---------- Supplied data

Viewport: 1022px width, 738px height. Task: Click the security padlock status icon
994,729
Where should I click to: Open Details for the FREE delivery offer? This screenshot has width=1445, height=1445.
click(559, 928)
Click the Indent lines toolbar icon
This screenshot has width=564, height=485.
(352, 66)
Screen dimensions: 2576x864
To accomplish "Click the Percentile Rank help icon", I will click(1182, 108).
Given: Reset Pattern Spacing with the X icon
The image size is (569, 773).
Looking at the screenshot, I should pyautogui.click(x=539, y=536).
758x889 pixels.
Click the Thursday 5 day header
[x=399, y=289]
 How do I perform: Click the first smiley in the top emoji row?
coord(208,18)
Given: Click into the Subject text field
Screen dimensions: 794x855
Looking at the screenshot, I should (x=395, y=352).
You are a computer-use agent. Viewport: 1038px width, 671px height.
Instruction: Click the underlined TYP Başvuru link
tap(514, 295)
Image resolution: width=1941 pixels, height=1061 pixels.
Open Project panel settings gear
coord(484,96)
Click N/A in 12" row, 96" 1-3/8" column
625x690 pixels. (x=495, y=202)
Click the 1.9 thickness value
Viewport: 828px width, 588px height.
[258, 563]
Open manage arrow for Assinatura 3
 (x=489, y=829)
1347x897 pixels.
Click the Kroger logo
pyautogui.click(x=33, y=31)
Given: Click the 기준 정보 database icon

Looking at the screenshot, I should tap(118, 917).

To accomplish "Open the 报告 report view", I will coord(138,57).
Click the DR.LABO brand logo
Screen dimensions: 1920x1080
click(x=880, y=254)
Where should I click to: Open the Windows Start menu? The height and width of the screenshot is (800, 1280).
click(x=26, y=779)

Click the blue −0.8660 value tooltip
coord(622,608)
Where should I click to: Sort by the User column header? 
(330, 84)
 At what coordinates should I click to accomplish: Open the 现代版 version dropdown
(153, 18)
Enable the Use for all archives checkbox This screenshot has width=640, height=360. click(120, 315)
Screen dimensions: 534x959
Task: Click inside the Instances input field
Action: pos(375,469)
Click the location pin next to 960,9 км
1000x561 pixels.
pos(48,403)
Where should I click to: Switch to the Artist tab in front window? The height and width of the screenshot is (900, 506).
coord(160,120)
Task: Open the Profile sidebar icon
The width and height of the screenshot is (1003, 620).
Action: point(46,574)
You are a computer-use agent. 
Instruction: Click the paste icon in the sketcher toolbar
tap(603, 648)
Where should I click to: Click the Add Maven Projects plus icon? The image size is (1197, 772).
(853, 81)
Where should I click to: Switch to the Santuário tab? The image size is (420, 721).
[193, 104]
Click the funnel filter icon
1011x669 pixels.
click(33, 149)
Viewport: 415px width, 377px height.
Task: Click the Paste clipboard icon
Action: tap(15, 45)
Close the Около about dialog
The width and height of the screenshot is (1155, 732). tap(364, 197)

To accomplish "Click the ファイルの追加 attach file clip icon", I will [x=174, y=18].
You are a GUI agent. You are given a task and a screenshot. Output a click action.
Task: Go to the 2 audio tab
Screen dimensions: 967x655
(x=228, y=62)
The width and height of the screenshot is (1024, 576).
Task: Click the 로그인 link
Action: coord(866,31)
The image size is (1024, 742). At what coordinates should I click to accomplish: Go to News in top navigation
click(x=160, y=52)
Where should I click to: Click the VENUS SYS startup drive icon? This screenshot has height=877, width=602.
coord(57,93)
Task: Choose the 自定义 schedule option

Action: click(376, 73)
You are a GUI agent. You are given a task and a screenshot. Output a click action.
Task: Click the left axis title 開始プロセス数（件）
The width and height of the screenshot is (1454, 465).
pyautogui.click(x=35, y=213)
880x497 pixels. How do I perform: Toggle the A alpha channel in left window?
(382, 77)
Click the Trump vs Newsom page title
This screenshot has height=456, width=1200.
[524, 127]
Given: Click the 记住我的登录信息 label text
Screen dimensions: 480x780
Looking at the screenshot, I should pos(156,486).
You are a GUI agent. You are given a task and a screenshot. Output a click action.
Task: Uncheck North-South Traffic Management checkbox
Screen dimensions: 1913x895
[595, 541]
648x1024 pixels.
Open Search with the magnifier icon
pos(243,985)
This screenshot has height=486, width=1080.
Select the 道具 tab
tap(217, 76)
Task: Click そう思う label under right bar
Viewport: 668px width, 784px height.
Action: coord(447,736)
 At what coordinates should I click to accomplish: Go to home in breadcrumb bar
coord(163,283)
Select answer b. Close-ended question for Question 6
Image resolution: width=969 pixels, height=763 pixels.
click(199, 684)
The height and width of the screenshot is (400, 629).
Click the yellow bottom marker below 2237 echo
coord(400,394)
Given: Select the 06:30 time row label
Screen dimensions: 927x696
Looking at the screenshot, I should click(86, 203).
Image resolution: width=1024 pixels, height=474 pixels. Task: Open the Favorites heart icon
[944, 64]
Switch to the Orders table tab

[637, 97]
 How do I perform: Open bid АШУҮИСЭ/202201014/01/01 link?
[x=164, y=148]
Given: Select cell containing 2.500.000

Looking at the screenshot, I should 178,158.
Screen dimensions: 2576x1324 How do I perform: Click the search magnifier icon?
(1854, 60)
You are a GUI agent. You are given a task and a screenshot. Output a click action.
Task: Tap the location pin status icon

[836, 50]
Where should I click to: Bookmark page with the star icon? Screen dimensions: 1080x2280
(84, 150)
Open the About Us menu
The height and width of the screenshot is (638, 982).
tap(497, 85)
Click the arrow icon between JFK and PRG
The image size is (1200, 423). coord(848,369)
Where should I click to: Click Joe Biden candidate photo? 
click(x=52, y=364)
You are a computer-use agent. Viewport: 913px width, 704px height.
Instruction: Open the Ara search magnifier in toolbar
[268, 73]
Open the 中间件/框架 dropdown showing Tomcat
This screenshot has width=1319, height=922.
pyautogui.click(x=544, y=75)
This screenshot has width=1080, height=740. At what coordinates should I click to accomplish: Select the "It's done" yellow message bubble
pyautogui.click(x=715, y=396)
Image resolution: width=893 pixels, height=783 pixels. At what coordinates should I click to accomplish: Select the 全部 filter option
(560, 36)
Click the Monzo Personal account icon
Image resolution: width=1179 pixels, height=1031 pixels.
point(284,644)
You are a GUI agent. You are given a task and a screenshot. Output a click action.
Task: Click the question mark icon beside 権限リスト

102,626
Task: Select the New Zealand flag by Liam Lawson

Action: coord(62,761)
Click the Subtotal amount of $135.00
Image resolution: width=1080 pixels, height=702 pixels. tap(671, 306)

--------------------

*Exercise*
Where does "text" occur in the data? Copy each line that has it.

*Task answer*
Given: Click into the Subject text field
Given: Click the 记住我的登录信息 label text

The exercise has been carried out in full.